WRITTEN EXERCISE – Reproduce each of the following items word for word, preserving every line as it appears.
-- begin STORED DATA --
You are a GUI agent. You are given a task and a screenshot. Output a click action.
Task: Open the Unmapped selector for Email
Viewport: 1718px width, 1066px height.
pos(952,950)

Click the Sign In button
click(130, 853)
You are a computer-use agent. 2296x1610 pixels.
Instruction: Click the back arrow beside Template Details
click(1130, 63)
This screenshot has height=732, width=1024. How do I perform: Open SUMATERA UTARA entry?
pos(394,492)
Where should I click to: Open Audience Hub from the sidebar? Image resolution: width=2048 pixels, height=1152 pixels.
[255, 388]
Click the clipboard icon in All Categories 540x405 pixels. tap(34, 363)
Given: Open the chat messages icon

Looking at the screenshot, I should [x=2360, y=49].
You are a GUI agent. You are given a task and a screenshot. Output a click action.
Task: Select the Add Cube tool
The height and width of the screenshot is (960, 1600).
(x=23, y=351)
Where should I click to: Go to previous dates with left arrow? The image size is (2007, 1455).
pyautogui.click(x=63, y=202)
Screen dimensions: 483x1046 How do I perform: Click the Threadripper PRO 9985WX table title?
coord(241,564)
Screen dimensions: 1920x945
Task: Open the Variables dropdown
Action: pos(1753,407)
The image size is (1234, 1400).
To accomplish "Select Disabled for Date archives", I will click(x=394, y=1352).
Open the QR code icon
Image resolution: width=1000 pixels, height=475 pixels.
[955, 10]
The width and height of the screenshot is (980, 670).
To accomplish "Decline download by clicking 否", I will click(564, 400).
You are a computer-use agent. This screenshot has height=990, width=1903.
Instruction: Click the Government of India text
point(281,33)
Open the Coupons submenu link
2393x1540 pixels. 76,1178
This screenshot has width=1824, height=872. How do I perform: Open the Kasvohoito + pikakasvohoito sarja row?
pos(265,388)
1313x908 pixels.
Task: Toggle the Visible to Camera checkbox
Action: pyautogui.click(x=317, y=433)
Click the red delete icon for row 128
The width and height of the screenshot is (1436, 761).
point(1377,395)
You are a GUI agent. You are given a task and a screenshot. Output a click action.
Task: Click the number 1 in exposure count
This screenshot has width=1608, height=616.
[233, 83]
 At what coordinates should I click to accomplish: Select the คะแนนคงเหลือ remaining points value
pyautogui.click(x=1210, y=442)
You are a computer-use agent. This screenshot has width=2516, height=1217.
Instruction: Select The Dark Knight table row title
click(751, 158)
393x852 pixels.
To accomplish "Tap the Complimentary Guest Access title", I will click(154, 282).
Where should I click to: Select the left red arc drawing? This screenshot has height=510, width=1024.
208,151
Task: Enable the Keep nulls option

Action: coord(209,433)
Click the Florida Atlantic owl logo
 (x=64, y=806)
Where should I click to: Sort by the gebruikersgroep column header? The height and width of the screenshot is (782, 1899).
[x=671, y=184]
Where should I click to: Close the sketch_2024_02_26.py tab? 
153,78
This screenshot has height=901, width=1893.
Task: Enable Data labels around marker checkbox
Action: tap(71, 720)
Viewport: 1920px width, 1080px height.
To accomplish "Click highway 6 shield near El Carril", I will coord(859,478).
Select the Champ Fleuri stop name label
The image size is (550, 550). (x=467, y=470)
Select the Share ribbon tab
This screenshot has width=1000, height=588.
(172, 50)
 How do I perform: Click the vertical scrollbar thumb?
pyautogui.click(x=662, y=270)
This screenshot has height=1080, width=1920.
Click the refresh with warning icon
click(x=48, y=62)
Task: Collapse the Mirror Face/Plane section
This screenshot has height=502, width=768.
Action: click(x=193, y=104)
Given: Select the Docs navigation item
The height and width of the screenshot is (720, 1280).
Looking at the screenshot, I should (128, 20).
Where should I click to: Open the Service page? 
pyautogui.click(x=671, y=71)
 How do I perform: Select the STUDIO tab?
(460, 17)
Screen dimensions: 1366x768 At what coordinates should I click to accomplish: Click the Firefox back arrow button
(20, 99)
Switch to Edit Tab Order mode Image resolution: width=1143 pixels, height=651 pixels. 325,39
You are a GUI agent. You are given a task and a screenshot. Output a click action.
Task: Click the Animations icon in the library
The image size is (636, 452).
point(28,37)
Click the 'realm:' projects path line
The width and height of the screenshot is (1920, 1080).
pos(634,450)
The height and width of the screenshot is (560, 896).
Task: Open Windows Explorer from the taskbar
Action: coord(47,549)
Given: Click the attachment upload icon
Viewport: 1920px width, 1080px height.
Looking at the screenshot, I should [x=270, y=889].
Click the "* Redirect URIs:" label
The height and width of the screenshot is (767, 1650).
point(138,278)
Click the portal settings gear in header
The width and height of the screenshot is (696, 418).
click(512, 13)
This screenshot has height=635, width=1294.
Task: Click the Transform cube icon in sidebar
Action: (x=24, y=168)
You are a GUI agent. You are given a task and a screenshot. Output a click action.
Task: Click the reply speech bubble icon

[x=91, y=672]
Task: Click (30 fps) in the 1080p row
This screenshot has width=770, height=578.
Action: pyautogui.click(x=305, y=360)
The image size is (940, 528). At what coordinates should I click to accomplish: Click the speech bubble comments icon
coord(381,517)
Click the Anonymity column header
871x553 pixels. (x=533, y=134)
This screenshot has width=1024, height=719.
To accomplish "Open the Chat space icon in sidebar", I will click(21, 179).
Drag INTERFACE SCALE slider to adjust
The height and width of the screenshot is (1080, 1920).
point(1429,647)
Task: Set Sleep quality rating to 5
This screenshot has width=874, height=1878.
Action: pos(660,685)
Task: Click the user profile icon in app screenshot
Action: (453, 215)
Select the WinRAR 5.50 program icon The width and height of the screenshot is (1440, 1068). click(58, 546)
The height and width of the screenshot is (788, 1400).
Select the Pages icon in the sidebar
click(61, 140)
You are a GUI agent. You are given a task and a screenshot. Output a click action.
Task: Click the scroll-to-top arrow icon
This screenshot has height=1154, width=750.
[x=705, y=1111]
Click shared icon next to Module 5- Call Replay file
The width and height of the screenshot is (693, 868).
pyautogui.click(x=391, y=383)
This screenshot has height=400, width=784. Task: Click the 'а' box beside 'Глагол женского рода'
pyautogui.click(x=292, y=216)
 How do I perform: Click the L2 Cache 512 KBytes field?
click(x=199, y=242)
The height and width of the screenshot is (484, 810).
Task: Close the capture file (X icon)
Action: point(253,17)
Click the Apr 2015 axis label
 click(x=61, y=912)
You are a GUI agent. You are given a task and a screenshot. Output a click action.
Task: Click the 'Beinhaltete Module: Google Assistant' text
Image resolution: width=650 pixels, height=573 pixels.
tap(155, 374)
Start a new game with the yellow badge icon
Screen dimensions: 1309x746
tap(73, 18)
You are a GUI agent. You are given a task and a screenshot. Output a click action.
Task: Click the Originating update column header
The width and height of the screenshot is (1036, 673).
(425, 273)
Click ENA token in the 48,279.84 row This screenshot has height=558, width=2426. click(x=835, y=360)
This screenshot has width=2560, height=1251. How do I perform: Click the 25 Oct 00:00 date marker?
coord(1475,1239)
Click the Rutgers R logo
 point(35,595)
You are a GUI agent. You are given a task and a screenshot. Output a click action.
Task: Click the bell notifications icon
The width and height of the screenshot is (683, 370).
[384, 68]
-- end STORED DATA --
CORRECT OUTPUT –
You are a GUI agent. You are given a task and a screenshot. Output a click action.
Task: Open the Unmapped selector for Email
Viewport: 1718px width, 1066px height.
pos(952,950)

Click the Sign In button
click(130, 853)
You are a computer-use agent. 2296x1610 pixels.
Instruction: Click the back arrow beside Template Details
click(1130, 63)
This screenshot has height=732, width=1024. How do I perform: Open SUMATERA UTARA entry?
pos(394,492)
Where should I click to: Open Audience Hub from the sidebar? Image resolution: width=2048 pixels, height=1152 pixels.
[255, 388]
Click the clipboard icon in All Categories 540x405 pixels. tap(34, 363)
Given: Open the chat messages icon

Looking at the screenshot, I should [x=2360, y=49].
You are a GUI agent. You are given a task and a screenshot. Output a click action.
Task: Select the Add Cube tool
The height and width of the screenshot is (960, 1600).
(x=23, y=351)
Where should I click to: Go to previous dates with left arrow? The image size is (2007, 1455).
pyautogui.click(x=63, y=202)
Screen dimensions: 483x1046 How do I perform: Click the Threadripper PRO 9985WX table title?
coord(241,564)
Screen dimensions: 1920x945
Task: Open the Variables dropdown
Action: pos(1753,407)
The image size is (1234, 1400).
To accomplish "Select Disabled for Date archives", I will click(x=394, y=1352).
Open the QR code icon
Image resolution: width=1000 pixels, height=475 pixels.
[955, 10]
The width and height of the screenshot is (980, 670).
To accomplish "Decline download by clicking 否", I will click(564, 400).
You are a computer-use agent. This screenshot has height=990, width=1903.
Instruction: Click the Government of India text
point(281,33)
Open the Coupons submenu link
2393x1540 pixels. 76,1178
This screenshot has width=1824, height=872. How do I perform: Open the Kasvohoito + pikakasvohoito sarja row?
pos(265,388)
1313x908 pixels.
Task: Toggle the Visible to Camera checkbox
Action: pyautogui.click(x=317, y=433)
Click the red delete icon for row 128
The width and height of the screenshot is (1436, 761).
point(1377,395)
You are a GUI agent. You are given a task and a screenshot. Output a click action.
Task: Click the number 1 in exposure count
This screenshot has width=1608, height=616.
[233, 83]
 At what coordinates should I click to accomplish: Select the คะแนนคงเหลือ remaining points value
pyautogui.click(x=1210, y=442)
You are a computer-use agent. This screenshot has width=2516, height=1217.
Instruction: Select The Dark Knight table row title
click(751, 158)
393x852 pixels.
To accomplish "Tap the Complimentary Guest Access title", I will click(154, 282).
Where should I click to: Select the left red arc drawing? This screenshot has height=510, width=1024.
208,151
Task: Enable the Keep nulls option

Action: coord(209,433)
Click the Florida Atlantic owl logo
 (x=64, y=806)
Where should I click to: Sort by the gebruikersgroep column header? The height and width of the screenshot is (782, 1899).
[x=671, y=184]
Where should I click to: Close the sketch_2024_02_26.py tab? 
153,78
This screenshot has height=901, width=1893.
Task: Enable Data labels around marker checkbox
Action: tap(71, 720)
Viewport: 1920px width, 1080px height.
To accomplish "Click highway 6 shield near El Carril", I will coord(859,478).
Select the Champ Fleuri stop name label
The image size is (550, 550). (x=467, y=470)
Select the Share ribbon tab
This screenshot has width=1000, height=588.
(172, 50)
 How do I perform: Click the vertical scrollbar thumb?
pyautogui.click(x=662, y=270)
This screenshot has height=1080, width=1920.
Click the refresh with warning icon
click(x=48, y=62)
Task: Collapse the Mirror Face/Plane section
This screenshot has height=502, width=768.
Action: click(x=193, y=104)
Given: Select the Docs navigation item
The height and width of the screenshot is (720, 1280).
Looking at the screenshot, I should (128, 20).
Where should I click to: Open the Service page? 
pyautogui.click(x=671, y=71)
 How do I perform: Select the STUDIO tab?
(460, 17)
Screen dimensions: 1366x768 At what coordinates should I click to accomplish: Click the Firefox back arrow button
(20, 99)
Switch to Edit Tab Order mode Image resolution: width=1143 pixels, height=651 pixels. 325,39
You are a GUI agent. You are given a task and a screenshot. Output a click action.
Task: Click the Animations icon in the library
The image size is (636, 452).
point(28,37)
Click the 'realm:' projects path line
The width and height of the screenshot is (1920, 1080).
pos(634,450)
The height and width of the screenshot is (560, 896).
Task: Open Windows Explorer from the taskbar
Action: coord(47,549)
Given: Click the attachment upload icon
Viewport: 1920px width, 1080px height.
Looking at the screenshot, I should [x=270, y=889].
Click the "* Redirect URIs:" label
The height and width of the screenshot is (767, 1650).
point(138,278)
Click the portal settings gear in header
The width and height of the screenshot is (696, 418).
click(512, 13)
This screenshot has height=635, width=1294.
Task: Click the Transform cube icon in sidebar
Action: (x=24, y=168)
You are a GUI agent. You are given a task and a screenshot. Output a click action.
Task: Click the reply speech bubble icon

[x=91, y=672]
Task: Click (30 fps) in the 1080p row
This screenshot has width=770, height=578.
Action: pyautogui.click(x=305, y=360)
The image size is (940, 528). At what coordinates should I click to accomplish: Click the speech bubble comments icon
coord(381,517)
Click the Anonymity column header
871x553 pixels. (x=533, y=134)
This screenshot has width=1024, height=719.
To accomplish "Open the Chat space icon in sidebar", I will click(21, 179).
Drag INTERFACE SCALE slider to adjust
The height and width of the screenshot is (1080, 1920).
point(1429,647)
Task: Set Sleep quality rating to 5
This screenshot has width=874, height=1878.
Action: pos(660,685)
Task: Click the user profile icon in app screenshot
Action: (453, 215)
Select the WinRAR 5.50 program icon The width and height of the screenshot is (1440, 1068). click(58, 546)
The height and width of the screenshot is (788, 1400).
Select the Pages icon in the sidebar
click(61, 140)
You are a GUI agent. You are given a task and a screenshot. Output a click action.
Task: Click the scroll-to-top arrow icon
This screenshot has height=1154, width=750.
[x=705, y=1111]
Click shared icon next to Module 5- Call Replay file
The width and height of the screenshot is (693, 868).
pyautogui.click(x=391, y=383)
This screenshot has height=400, width=784. Task: Click the 'а' box beside 'Глагол женского рода'
pyautogui.click(x=292, y=216)
 How do I perform: Click the L2 Cache 512 KBytes field?
click(x=199, y=242)
The height and width of the screenshot is (484, 810).
Task: Close the capture file (X icon)
Action: point(253,17)
Click the Apr 2015 axis label
 click(x=61, y=912)
You are a GUI agent. You are given a task and a screenshot. Output a click action.
Task: Click the 'Beinhaltete Module: Google Assistant' text
Image resolution: width=650 pixels, height=573 pixels.
tap(155, 374)
Start a new game with the yellow badge icon
Screen dimensions: 1309x746
tap(73, 18)
You are a GUI agent. You are given a task and a screenshot. Output a click action.
Task: Click the Originating update column header
The width and height of the screenshot is (1036, 673).
(425, 273)
Click ENA token in the 48,279.84 row This screenshot has height=558, width=2426. click(x=835, y=360)
This screenshot has width=2560, height=1251. How do I perform: Click the 25 Oct 00:00 date marker?
coord(1475,1239)
Click the Rutgers R logo
 point(35,595)
You are a GUI agent. You are given a task and a screenshot. Output a click action.
Task: Click the bell notifications icon
The width and height of the screenshot is (683, 370).
[384, 68]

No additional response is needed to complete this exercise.